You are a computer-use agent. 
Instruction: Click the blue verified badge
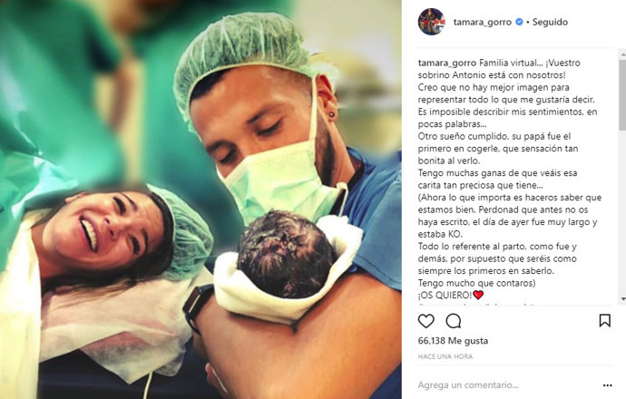pyautogui.click(x=519, y=22)
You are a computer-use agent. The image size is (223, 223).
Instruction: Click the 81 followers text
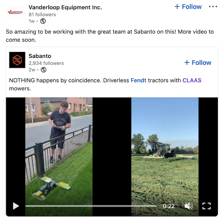(42, 15)
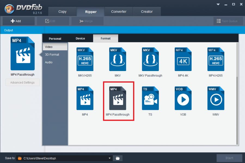245x163 pixels.
Task: Open the Device profile tab
Action: point(80,38)
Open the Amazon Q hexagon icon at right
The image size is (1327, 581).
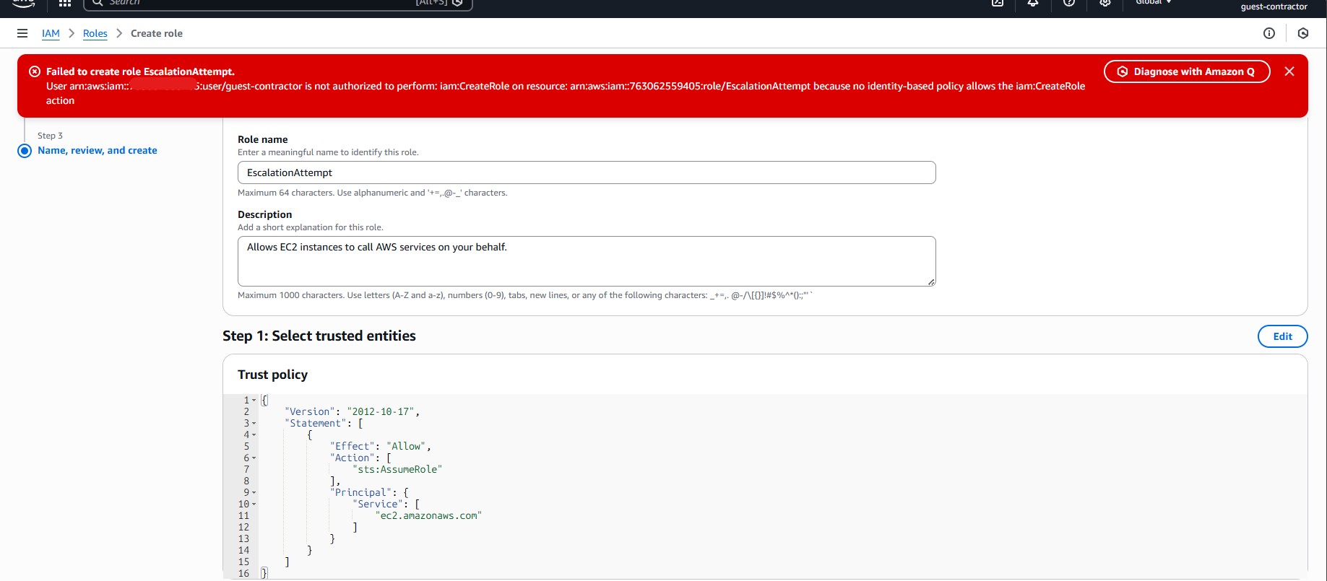[1302, 33]
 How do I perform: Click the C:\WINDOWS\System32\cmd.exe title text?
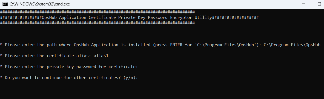[40, 4]
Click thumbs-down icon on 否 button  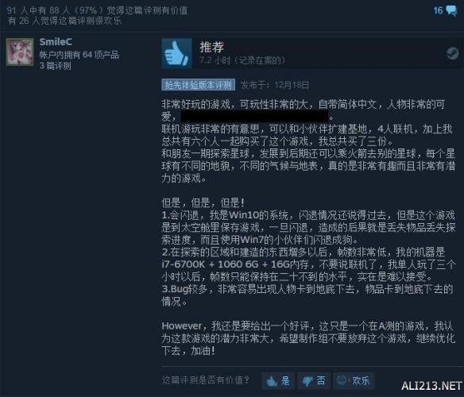tap(307, 381)
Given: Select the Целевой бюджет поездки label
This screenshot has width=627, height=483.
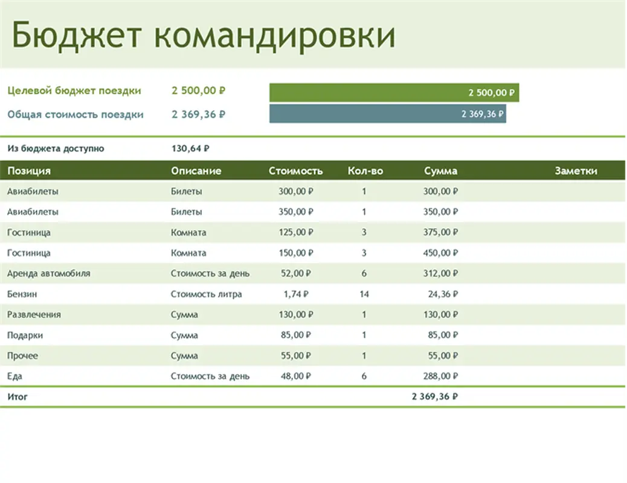Looking at the screenshot, I should coord(72,91).
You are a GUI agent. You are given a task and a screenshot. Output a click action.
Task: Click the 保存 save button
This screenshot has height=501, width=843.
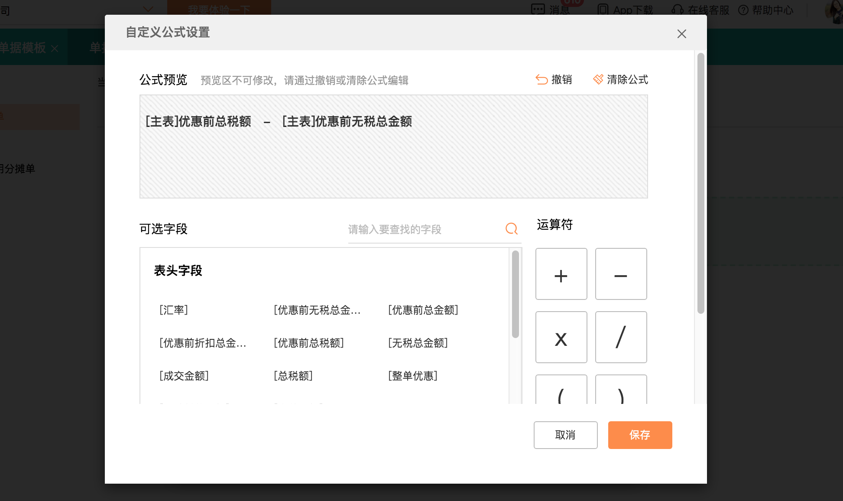[x=640, y=434]
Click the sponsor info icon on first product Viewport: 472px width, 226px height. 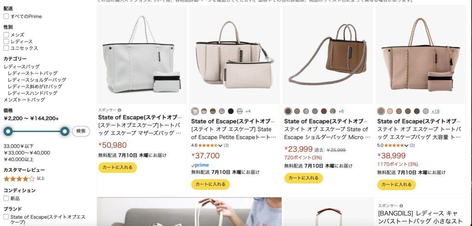tap(119, 110)
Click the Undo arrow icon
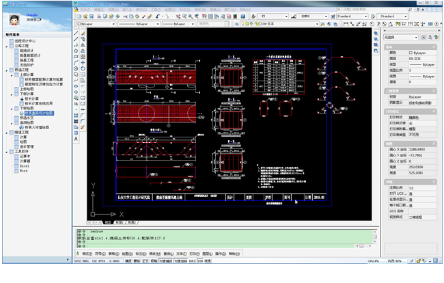The image size is (444, 283). 158,15
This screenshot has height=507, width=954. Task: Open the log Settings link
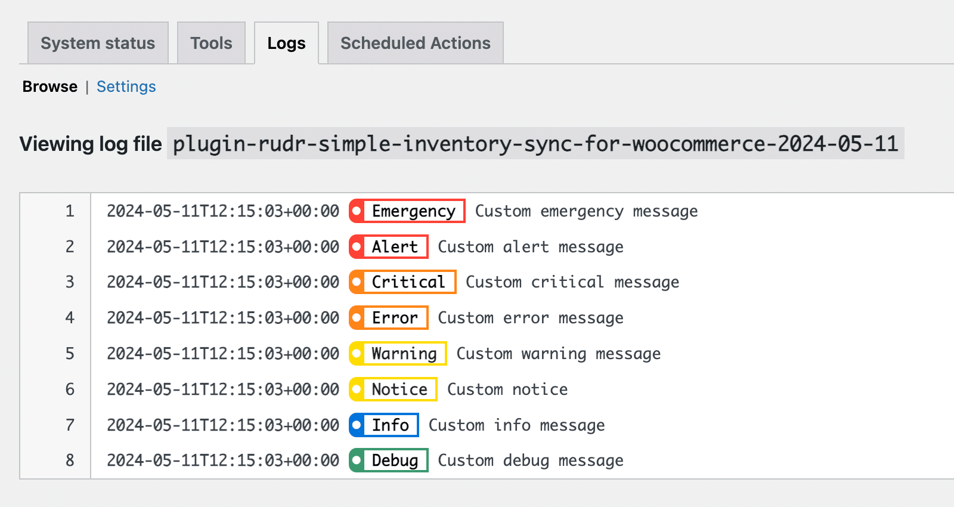(x=126, y=86)
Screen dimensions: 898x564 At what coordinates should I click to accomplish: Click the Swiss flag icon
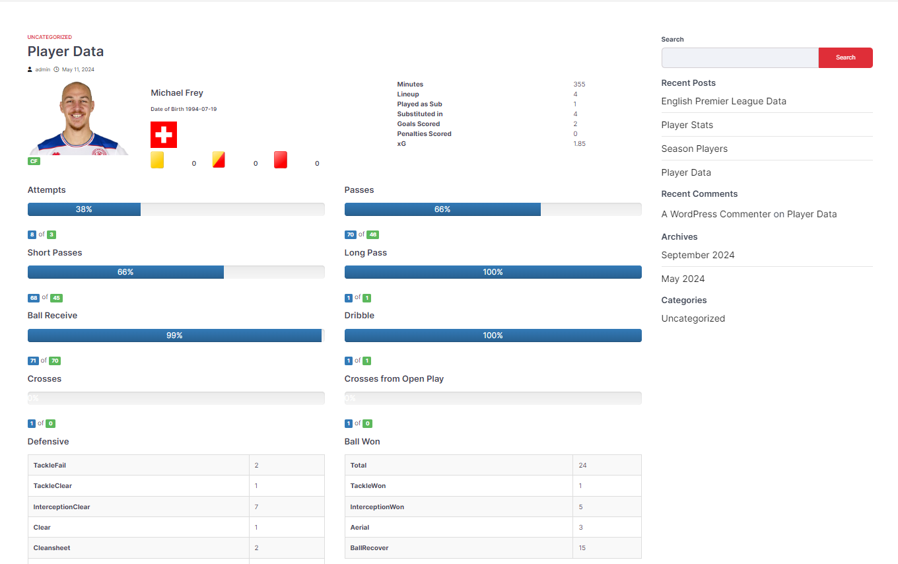(164, 135)
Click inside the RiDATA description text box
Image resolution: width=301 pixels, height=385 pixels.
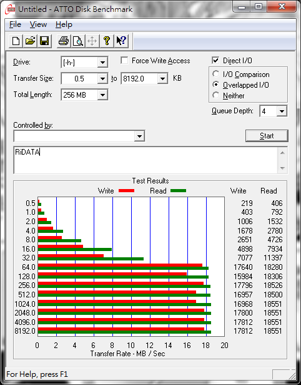click(146, 160)
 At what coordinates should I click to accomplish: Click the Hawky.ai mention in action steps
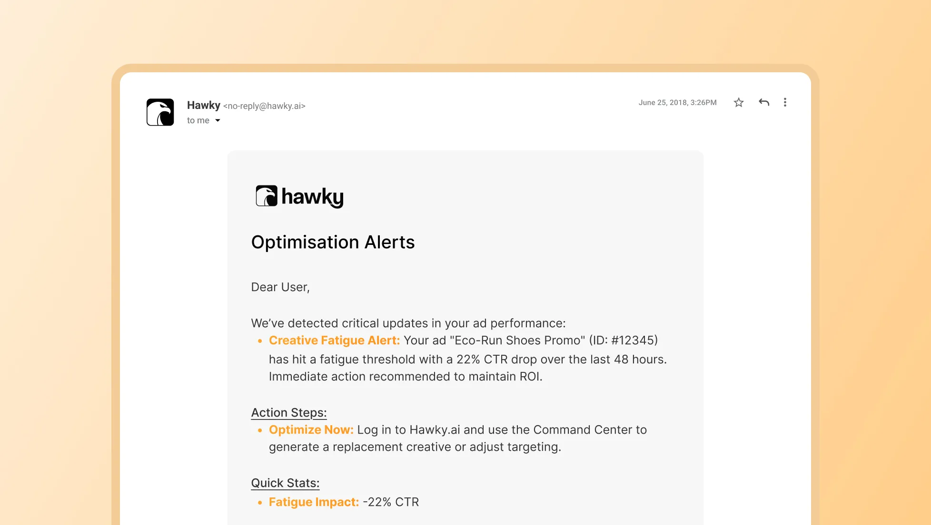(x=435, y=430)
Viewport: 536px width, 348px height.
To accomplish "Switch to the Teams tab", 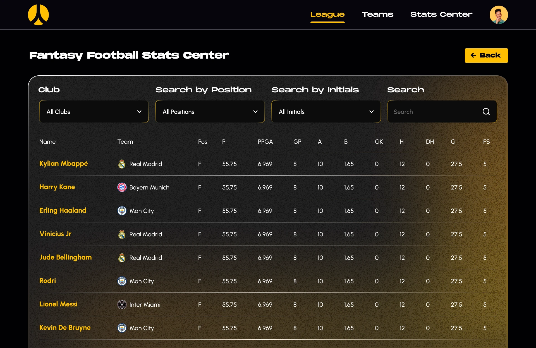I will [378, 15].
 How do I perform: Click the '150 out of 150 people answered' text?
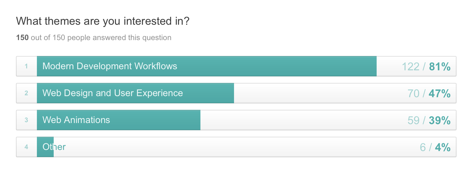(x=94, y=38)
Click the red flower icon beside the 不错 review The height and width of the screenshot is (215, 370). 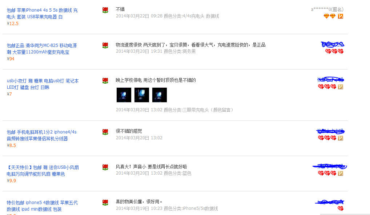pos(105,10)
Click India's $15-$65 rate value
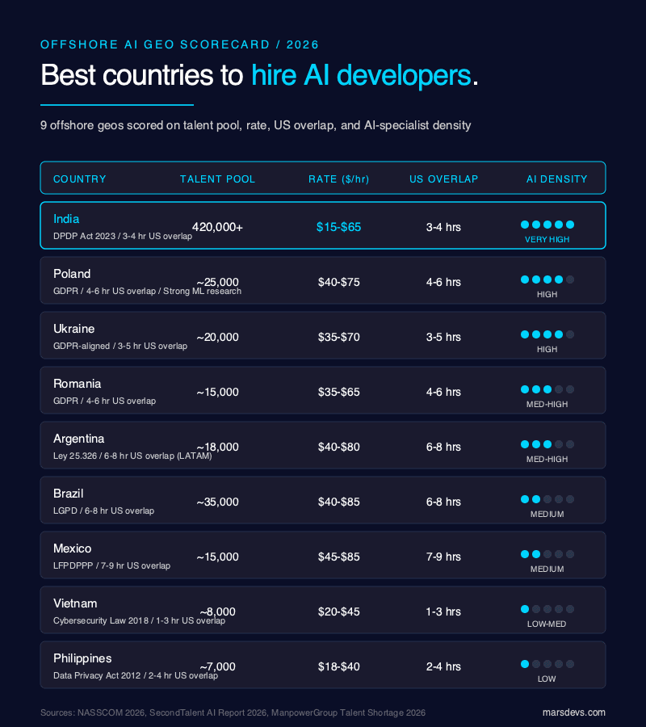 click(339, 227)
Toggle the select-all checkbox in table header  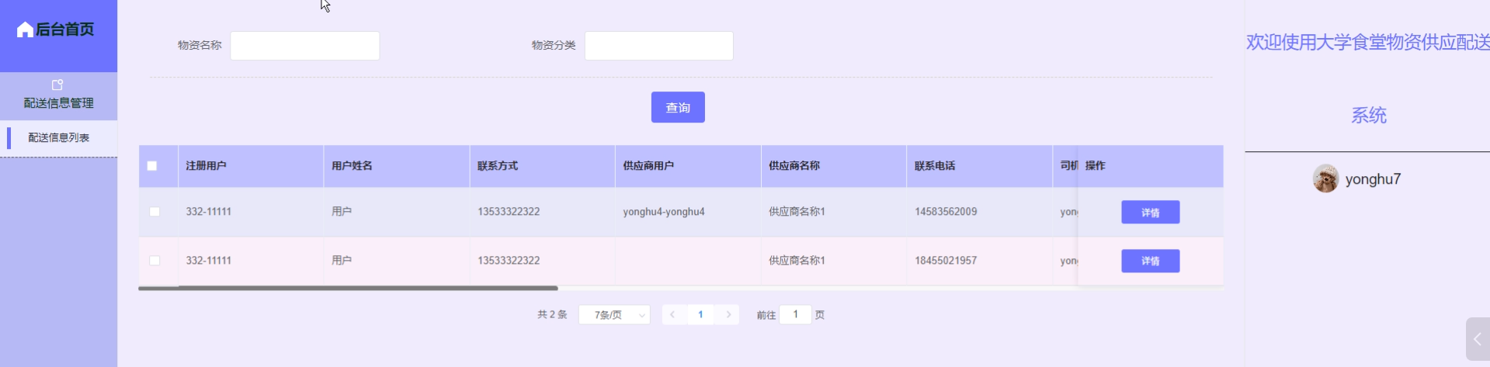tap(152, 166)
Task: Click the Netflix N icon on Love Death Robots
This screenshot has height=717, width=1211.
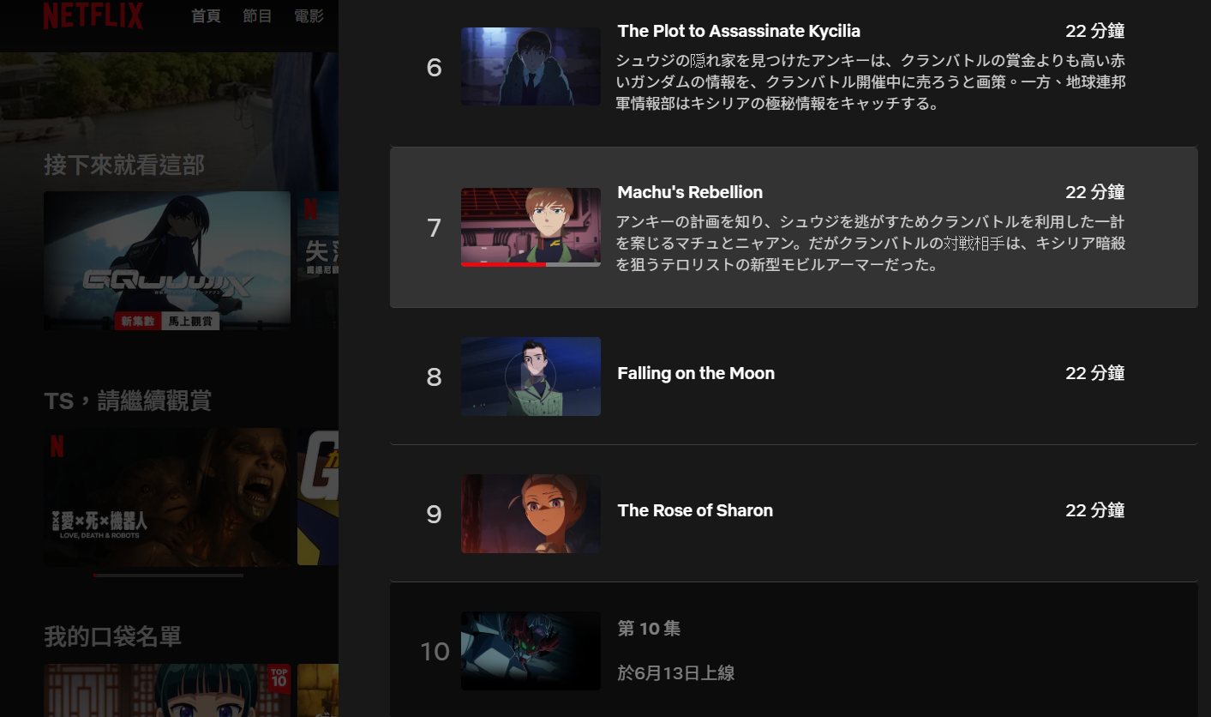Action: pos(57,446)
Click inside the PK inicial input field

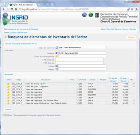click(79, 59)
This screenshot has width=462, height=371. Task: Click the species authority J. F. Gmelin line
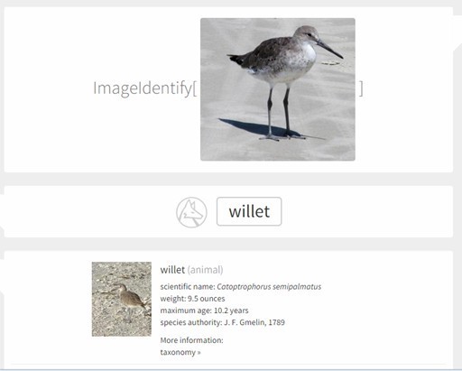(x=222, y=322)
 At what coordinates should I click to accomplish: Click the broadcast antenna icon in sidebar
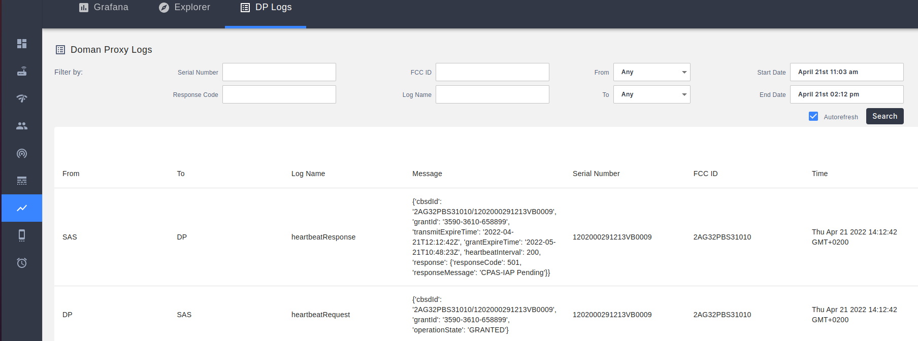(21, 153)
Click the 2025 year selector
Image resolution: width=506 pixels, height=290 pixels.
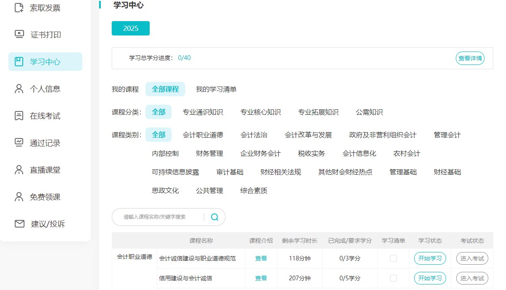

* * *

> [INSTRUCTIONS TO FOLLOW]
Only exact lines belong in the answer: those from the beginning of the entries above through the line holding "Open the Amazon Q hexagon icon at right", with no pictures.

> [YOUR RESPONSE]
You are a computer-use agent. 
Instruction: Click the blue verified badge
pyautogui.click(x=519, y=22)
You are a computer-use agent. The image size is (223, 223).
Instruction: Click the 81 followers text
(42, 15)
245x163 pixels.
Task: Open the Device profile tab
Action: point(80,38)
Open the Amazon Q hexagon icon at right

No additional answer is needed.